Pollution
Humain
Environnement
Economique

Une fuite d’eau glycolée surpressée et surchauffée a lieu sur un site chimique après rupture d’un joint sur une conduite. Un opérateur note à 2 h une baisse de température du caloporteur (150 °C) empêchant de poursuivre des opérations de séchage sous vide. L’astreinte diagnostique une perte de communication entre l’automate des utilités et le système de conduite (SNCC) de l’atelier. Un spécialiste du SNCC confirme la défaillance d’une carte sur l’automate utilités dont le remplacement est reporté au lendemain matin. Le spécialiste parti et croyant bien faire, le technicien d’astreinte décide de relancer l’ensemble. Il court-circuite toutes les sécurités concernant le fluide chaud scrutées par le superviseur et reprend en manuel les régulations correspondantes. Appelé par un autre atelier 1 h plus tard, il s’absente 30 mn. A son retour, le fluide chaud dépasse 180 °C et un bruit semblable à une détonation retentit dans l’atelier. Après rupture du joint, l’eau glycolée s’est vaporisée dans l’atelier qui est arrêté aussitôt.
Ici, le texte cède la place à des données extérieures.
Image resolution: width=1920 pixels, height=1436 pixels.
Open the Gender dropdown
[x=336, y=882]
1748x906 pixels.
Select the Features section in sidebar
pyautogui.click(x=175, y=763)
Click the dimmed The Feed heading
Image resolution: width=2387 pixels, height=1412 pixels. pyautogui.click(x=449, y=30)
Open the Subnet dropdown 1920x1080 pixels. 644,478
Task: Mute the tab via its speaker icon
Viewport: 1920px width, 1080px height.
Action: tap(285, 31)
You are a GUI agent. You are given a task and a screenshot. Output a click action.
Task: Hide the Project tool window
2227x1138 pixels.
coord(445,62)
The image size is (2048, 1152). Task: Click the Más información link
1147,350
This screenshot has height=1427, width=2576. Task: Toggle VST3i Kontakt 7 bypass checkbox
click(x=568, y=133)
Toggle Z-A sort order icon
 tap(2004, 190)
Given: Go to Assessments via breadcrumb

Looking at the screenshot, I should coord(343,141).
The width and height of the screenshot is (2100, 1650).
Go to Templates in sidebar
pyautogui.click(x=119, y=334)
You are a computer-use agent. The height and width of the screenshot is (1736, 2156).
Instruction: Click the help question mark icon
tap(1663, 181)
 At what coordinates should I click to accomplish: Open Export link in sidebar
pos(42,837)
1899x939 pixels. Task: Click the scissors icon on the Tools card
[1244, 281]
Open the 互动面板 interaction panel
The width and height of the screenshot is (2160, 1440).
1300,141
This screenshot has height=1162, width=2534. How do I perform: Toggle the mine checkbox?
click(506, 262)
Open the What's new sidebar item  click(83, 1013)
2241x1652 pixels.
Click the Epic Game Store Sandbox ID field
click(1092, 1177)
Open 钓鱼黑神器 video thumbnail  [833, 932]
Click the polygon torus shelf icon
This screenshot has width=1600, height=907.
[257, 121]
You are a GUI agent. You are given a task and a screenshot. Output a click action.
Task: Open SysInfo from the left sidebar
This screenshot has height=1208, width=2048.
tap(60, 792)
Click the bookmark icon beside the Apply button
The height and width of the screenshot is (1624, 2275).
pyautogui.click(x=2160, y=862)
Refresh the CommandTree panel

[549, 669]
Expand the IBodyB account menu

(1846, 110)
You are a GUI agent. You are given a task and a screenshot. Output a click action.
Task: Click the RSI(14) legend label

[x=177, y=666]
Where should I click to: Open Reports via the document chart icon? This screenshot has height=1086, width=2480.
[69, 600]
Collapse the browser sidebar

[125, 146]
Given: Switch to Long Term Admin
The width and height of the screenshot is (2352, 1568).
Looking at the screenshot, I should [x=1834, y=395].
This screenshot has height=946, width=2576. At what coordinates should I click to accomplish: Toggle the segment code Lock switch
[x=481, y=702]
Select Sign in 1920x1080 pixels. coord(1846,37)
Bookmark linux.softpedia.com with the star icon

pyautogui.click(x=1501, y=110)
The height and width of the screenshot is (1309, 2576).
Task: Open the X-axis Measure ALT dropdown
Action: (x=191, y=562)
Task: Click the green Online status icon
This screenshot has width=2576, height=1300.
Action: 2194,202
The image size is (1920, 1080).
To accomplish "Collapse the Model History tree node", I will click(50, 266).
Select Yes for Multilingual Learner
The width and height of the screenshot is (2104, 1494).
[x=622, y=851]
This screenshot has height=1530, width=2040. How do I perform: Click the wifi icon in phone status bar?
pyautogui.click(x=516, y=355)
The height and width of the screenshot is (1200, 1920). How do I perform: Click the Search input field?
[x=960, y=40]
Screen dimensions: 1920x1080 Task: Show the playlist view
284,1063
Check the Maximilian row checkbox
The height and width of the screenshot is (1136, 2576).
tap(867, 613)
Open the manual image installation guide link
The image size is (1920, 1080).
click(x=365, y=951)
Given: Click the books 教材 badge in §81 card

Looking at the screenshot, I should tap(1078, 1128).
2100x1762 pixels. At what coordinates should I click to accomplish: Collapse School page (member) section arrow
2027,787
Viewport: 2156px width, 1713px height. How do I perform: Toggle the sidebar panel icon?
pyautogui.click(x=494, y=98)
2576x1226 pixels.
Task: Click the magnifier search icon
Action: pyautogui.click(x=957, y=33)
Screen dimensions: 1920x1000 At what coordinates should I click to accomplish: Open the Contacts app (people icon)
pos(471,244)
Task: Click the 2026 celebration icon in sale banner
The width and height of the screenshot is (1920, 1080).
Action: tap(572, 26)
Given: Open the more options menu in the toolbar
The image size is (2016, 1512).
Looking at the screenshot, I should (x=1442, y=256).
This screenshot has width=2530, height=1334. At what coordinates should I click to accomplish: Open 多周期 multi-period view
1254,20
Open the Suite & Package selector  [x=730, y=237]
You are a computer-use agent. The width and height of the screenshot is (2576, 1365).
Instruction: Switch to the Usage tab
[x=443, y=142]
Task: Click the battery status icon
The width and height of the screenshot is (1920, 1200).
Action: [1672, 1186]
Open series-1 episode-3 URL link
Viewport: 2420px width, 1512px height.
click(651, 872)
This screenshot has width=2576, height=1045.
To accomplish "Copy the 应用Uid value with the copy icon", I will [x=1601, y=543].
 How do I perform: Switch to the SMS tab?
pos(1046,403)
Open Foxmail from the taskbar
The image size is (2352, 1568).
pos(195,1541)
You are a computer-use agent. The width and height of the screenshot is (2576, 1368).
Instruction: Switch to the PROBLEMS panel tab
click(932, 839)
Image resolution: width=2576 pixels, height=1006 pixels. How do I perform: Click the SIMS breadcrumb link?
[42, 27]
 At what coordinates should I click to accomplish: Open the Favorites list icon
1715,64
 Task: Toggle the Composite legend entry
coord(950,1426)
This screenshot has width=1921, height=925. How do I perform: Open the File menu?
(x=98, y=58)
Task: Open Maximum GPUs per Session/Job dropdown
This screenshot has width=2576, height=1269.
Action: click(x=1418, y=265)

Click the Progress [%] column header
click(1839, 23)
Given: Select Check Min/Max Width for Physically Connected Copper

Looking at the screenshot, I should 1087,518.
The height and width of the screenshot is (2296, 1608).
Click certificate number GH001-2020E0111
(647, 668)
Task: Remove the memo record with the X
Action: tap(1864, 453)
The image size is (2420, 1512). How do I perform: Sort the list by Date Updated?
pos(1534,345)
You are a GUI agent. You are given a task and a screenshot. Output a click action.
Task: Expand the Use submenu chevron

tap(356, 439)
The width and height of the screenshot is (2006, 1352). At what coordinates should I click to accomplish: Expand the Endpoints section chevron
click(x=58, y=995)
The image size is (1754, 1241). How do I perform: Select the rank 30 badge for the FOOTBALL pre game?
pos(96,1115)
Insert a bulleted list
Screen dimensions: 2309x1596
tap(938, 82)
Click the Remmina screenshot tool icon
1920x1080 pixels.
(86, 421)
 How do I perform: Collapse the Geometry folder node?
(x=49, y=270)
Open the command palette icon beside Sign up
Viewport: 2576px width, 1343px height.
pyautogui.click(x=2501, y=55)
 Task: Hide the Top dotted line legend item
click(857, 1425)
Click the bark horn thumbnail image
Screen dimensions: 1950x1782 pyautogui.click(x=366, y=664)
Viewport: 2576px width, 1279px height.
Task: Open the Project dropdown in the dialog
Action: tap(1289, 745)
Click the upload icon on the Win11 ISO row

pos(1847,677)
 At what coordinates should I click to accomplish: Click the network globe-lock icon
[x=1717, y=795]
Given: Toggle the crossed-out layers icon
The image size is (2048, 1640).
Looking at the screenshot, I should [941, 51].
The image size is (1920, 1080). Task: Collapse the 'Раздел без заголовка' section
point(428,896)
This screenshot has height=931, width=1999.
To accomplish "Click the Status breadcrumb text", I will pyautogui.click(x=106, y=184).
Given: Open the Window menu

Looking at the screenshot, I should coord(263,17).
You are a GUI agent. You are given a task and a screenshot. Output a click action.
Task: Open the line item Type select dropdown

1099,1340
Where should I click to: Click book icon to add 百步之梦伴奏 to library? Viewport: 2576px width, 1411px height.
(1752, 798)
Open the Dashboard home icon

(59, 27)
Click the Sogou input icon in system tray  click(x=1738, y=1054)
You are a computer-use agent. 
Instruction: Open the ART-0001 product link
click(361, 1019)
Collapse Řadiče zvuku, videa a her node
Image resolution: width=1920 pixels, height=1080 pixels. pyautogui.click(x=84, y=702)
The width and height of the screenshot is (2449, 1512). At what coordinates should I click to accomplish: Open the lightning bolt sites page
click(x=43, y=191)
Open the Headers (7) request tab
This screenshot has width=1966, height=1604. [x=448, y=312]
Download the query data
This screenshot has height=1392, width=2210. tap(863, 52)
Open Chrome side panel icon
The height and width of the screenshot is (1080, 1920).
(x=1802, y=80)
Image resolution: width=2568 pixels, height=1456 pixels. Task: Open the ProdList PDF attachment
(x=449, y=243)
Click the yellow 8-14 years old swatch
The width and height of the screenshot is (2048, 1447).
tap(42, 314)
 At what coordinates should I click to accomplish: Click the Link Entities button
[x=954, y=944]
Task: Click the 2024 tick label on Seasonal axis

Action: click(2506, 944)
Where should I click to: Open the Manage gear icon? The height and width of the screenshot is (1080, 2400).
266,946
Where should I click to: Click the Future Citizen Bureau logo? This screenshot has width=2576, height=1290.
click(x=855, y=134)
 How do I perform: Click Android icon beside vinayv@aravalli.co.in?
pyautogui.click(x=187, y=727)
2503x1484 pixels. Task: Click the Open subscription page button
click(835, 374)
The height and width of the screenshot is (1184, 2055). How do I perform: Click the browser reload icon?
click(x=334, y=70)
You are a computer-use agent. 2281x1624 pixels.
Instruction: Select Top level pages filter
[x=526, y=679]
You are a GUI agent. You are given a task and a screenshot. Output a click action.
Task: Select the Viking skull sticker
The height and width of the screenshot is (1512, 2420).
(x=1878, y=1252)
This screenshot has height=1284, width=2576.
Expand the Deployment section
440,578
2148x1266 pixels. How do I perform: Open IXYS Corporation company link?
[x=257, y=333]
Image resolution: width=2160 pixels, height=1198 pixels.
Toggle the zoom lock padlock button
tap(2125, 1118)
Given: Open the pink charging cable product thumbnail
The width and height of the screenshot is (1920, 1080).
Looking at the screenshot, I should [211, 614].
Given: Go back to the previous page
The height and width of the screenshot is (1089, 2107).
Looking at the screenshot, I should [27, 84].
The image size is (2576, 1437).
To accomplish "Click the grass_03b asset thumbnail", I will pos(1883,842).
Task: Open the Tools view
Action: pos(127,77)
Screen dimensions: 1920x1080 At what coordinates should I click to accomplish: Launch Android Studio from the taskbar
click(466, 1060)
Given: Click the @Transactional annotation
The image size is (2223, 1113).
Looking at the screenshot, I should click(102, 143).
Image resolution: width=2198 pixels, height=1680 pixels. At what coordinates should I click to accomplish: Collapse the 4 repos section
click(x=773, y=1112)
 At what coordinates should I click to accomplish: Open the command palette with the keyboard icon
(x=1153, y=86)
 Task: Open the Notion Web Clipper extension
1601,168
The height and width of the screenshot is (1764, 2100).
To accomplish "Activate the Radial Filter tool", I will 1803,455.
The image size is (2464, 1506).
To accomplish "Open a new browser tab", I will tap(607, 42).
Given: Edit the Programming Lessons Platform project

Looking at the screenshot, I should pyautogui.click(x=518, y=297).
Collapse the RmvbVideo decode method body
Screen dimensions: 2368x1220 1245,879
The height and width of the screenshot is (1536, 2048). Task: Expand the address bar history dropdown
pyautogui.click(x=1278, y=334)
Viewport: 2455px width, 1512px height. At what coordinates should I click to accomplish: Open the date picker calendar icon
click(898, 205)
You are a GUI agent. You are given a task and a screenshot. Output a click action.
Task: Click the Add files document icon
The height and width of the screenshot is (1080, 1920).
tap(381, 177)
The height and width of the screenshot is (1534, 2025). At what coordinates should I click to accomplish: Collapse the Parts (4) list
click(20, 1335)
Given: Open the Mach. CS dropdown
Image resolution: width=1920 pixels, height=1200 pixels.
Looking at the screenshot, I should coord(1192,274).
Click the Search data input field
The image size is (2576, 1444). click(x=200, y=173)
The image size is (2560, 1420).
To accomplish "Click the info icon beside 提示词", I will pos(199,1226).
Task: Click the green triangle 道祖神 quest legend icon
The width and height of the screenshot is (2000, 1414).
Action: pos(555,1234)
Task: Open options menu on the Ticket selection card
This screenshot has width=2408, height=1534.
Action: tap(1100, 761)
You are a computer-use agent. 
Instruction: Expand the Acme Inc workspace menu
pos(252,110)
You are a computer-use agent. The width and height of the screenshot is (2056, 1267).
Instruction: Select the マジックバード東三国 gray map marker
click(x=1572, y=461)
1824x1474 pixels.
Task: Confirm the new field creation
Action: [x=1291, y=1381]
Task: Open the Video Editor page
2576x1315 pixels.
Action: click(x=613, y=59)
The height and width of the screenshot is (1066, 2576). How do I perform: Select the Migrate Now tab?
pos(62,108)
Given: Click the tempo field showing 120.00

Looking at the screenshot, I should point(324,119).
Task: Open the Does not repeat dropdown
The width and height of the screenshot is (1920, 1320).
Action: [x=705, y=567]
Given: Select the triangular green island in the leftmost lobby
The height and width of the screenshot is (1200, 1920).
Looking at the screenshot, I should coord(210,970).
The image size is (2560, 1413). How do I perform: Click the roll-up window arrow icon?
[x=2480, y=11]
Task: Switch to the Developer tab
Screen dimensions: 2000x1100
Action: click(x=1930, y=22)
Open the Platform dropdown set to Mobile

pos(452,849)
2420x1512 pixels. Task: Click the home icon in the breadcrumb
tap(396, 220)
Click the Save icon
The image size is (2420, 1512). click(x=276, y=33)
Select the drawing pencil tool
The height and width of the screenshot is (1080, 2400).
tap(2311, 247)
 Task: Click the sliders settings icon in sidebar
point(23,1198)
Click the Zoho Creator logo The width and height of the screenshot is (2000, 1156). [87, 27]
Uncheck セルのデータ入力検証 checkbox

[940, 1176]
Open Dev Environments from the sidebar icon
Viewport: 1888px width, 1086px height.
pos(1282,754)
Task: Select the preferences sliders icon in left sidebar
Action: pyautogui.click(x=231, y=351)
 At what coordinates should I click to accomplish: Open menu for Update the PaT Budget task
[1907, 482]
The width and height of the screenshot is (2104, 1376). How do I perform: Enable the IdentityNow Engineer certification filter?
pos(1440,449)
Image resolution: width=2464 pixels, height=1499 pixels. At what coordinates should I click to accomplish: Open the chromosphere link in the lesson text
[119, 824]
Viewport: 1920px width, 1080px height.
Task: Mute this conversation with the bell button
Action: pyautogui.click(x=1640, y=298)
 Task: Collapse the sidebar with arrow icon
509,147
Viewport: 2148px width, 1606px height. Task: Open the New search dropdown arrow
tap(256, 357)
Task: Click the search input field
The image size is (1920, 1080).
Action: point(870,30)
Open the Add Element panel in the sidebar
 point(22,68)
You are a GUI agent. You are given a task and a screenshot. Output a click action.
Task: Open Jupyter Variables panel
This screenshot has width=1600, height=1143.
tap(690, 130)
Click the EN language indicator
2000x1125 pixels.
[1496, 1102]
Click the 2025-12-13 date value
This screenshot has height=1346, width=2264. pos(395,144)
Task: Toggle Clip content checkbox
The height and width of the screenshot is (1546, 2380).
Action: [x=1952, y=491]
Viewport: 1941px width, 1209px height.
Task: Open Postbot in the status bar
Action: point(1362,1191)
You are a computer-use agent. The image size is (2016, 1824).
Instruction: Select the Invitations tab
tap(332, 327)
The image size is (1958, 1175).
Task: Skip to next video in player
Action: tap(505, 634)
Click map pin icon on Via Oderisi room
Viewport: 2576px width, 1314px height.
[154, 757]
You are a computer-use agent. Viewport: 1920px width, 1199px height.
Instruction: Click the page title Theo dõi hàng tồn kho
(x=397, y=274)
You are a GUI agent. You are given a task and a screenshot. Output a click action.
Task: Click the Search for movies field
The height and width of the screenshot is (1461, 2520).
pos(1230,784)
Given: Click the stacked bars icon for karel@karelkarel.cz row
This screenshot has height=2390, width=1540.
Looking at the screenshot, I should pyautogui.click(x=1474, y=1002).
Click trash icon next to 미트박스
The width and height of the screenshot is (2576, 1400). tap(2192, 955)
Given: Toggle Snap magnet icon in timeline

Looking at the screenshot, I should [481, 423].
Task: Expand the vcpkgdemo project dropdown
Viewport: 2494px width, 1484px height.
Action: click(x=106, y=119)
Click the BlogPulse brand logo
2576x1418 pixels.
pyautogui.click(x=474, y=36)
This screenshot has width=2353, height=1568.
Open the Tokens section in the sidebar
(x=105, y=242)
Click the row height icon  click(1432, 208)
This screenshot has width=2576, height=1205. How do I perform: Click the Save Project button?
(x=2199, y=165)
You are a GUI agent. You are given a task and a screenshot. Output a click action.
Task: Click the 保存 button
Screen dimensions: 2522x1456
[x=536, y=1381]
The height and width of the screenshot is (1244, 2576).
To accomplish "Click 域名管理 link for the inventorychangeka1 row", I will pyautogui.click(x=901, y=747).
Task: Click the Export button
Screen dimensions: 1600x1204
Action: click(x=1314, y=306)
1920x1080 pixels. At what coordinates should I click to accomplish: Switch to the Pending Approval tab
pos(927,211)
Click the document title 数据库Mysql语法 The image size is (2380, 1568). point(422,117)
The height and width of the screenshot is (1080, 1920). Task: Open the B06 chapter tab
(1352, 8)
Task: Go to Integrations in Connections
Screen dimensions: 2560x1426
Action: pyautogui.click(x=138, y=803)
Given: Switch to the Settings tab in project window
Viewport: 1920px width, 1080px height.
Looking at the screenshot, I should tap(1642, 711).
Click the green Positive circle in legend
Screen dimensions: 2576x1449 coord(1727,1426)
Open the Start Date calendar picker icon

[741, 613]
Seul une perte de production est à déplorer. Un groupe de travail préconise plusieurs mesures correctrices : modification des accès aux différents niveaux du système, réduction de nombre de personnes habilitées à intervenir dans le programme et hiérarchisation des accès, formation des intervenants suivant autorisation d’accès, mise en place de sécurités câblées, fiabilisation du système de décision la nuit ou hors heures normales.